Passage for review |

----------------

Figure 5. Relative Position of V1^R and V1^Sp8 Interneurons to Motor Pools.

(A) V1^Sp8 interneurons (green), in p12 lumbar spinal cord of En1::Cre; Sp8::FlpoER^T2; RCE.dual.GFP mice.

(B) V1^R interneurons (yellow, colocalization mask of eGFP and calbindin immunoreactivity) in ~p21 En1::Cre; RCE.lsl.GFP lumbar spinal cord.

(C) V1^R and V1^Sp8 position with respect to GL, TA, and IF motor pools in ~p21 mice. Motor pool D/V positions: GL: 84 ± 3 μm, TA: 291 ± 6 μm, IF: 321 ± 15 μm, from dorsal border of ventral funiculus.

----------------

Requirement 1 | In the figure legend, revise the passage starting with "Figure 5. Relative" and going on through "Sp8::FlpoER^T2; RCE.dual.GFP mice.", replacing "green" with "magenta".
Requirement 2 | According to the figure legend, what do the yellow cells in panel B show, and what produces their yellow color?
Requirement 3 | What D/V position does the figure legend give for the TA motor pool?
Answer from the figure legend alone.

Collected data

----------------

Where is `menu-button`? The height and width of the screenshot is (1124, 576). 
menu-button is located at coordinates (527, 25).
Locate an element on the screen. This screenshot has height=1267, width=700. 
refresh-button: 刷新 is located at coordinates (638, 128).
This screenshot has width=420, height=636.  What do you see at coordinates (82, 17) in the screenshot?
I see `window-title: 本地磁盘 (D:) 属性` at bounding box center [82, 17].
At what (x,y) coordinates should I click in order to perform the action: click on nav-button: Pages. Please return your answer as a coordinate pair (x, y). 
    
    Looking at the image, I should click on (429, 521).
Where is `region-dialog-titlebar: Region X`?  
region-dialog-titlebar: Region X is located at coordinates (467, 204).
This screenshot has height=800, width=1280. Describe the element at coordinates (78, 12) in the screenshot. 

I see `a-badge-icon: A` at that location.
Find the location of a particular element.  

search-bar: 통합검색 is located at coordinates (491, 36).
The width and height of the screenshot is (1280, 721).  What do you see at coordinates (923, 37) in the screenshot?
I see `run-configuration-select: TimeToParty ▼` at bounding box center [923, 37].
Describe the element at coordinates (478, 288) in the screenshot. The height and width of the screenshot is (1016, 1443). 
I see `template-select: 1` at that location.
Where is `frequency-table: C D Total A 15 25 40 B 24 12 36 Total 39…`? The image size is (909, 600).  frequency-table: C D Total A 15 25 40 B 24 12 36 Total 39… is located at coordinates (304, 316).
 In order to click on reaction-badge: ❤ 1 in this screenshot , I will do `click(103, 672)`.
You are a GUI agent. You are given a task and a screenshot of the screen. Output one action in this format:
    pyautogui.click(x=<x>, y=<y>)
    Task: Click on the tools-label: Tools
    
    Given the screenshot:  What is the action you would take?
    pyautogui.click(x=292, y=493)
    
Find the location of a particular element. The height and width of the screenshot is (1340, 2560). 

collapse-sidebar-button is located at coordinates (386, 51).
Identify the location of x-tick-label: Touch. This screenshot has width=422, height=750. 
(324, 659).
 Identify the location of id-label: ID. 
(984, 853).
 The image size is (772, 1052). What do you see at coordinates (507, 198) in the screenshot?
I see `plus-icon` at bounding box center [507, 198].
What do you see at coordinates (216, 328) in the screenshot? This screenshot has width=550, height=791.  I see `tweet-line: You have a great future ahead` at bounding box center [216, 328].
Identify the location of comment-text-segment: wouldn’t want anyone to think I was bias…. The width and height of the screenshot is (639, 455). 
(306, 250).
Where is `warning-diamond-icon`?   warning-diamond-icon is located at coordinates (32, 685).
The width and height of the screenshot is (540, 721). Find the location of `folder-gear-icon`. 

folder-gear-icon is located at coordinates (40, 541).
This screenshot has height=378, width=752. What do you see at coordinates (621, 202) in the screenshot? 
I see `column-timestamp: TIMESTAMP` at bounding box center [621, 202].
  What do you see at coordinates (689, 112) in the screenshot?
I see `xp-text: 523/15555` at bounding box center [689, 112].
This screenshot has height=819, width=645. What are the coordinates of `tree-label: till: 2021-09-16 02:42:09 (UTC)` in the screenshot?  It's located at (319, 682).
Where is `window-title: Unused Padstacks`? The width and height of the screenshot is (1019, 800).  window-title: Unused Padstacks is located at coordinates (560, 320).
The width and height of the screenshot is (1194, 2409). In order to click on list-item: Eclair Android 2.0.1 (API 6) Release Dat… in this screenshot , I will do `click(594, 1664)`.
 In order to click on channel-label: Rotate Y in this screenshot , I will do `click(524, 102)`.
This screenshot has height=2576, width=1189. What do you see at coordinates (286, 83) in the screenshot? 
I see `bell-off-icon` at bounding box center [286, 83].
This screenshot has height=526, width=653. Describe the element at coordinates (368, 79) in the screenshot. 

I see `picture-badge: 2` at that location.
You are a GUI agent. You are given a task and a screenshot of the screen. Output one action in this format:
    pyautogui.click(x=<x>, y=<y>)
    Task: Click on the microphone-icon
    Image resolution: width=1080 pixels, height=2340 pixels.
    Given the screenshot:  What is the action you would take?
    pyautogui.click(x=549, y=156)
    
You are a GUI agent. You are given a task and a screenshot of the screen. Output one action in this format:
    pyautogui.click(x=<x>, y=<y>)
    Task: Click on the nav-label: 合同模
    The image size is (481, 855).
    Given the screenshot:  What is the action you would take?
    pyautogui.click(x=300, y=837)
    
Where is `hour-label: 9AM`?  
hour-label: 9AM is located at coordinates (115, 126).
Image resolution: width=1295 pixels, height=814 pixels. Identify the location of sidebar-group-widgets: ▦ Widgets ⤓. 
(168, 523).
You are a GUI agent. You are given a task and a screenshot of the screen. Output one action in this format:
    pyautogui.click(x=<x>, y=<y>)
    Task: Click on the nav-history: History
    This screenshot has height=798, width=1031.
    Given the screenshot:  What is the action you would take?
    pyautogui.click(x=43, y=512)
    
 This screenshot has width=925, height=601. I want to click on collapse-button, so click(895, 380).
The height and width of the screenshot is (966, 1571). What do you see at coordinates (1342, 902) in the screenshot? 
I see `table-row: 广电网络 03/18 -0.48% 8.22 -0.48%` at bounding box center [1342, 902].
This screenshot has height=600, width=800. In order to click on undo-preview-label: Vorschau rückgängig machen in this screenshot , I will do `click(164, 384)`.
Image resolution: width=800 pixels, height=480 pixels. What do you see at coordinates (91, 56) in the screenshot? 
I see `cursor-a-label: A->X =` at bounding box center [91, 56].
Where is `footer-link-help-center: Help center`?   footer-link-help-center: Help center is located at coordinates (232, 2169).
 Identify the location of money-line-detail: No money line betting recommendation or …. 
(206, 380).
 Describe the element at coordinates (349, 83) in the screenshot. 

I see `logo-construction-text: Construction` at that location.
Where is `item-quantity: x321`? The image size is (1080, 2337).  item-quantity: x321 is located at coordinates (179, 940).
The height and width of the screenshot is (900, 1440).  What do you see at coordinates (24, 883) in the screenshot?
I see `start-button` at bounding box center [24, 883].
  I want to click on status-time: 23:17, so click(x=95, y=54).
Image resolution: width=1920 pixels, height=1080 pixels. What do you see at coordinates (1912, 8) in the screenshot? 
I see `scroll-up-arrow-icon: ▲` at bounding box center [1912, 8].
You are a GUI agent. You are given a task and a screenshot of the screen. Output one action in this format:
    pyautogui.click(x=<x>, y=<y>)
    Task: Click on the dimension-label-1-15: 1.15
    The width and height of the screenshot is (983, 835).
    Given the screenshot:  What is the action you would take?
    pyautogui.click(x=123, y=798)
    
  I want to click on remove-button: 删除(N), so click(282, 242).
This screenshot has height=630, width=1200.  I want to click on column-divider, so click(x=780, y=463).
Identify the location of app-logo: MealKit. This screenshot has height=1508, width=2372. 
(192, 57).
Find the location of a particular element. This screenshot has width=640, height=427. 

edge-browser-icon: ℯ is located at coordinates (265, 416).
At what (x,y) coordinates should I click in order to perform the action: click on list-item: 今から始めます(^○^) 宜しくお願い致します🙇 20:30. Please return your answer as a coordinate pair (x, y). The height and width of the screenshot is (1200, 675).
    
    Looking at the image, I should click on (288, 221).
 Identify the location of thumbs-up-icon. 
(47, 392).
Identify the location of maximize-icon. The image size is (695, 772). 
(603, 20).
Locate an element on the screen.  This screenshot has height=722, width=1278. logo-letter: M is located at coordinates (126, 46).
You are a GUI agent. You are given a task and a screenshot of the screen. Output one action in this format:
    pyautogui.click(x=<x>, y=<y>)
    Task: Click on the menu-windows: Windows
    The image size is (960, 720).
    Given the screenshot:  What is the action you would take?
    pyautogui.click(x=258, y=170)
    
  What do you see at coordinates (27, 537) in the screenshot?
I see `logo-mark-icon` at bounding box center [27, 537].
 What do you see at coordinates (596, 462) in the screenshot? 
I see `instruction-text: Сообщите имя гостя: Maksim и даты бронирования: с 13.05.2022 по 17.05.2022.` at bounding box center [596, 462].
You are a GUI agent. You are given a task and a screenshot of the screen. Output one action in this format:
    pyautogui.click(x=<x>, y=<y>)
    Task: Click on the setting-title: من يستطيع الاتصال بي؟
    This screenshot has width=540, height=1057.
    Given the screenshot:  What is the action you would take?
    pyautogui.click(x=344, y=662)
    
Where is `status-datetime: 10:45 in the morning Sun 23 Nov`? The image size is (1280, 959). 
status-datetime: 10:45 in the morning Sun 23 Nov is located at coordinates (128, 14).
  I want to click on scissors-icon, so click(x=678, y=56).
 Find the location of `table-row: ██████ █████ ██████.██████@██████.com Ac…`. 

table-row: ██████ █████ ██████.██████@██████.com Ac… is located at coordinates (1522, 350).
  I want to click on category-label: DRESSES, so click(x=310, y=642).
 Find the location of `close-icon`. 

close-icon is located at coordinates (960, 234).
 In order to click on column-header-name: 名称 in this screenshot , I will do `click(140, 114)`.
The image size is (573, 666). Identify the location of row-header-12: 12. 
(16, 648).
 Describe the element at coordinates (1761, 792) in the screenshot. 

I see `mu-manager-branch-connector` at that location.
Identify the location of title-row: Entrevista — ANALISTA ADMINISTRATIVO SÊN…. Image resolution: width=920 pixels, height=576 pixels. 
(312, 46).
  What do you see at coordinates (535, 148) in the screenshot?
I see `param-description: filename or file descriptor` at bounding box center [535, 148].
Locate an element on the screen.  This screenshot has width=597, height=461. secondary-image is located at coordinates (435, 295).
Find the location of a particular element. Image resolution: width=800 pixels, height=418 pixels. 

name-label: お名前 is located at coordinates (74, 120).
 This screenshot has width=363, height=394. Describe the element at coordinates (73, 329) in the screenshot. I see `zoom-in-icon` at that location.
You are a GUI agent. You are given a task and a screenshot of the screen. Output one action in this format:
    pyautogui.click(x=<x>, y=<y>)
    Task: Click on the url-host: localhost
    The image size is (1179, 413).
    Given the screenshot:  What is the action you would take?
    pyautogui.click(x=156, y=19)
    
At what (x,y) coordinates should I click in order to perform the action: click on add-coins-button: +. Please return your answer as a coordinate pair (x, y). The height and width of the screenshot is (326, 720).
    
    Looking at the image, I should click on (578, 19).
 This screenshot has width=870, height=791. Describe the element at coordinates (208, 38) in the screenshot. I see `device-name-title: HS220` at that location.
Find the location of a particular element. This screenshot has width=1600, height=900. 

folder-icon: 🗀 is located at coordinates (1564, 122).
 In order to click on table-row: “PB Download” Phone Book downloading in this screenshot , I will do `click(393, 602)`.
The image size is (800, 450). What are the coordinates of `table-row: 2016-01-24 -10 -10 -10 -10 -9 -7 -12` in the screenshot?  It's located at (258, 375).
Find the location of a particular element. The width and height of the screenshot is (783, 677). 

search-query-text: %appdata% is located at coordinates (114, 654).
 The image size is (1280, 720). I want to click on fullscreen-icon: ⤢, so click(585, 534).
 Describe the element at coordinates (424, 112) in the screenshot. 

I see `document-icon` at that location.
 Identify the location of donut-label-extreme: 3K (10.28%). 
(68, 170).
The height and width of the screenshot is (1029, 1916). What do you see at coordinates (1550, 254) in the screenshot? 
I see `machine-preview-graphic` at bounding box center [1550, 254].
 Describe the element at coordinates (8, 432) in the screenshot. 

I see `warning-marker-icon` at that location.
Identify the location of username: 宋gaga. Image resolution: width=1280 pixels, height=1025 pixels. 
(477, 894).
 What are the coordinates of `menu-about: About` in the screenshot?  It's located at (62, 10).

----------------

Exercise answer 1 |
Figure 5. Relative Position of V1^R and V1^Sp8 Interneurons to Motor Pools.

(A) V1^Sp8 interneurons (magenta), in p12 lumbar spinal cord of En1::Cre; Sp8::FlpoER^T2; RCE.dual.GFP mice.

Exercise answer 2 | The yellow cells are V1^R interneurons. Their yellow color comes from a colocalization mask of eGFP and calbindin immunoreactivity.

Exercise answer 3 | 291 ± 6 μm from the dorsal border of the ventral funiculus.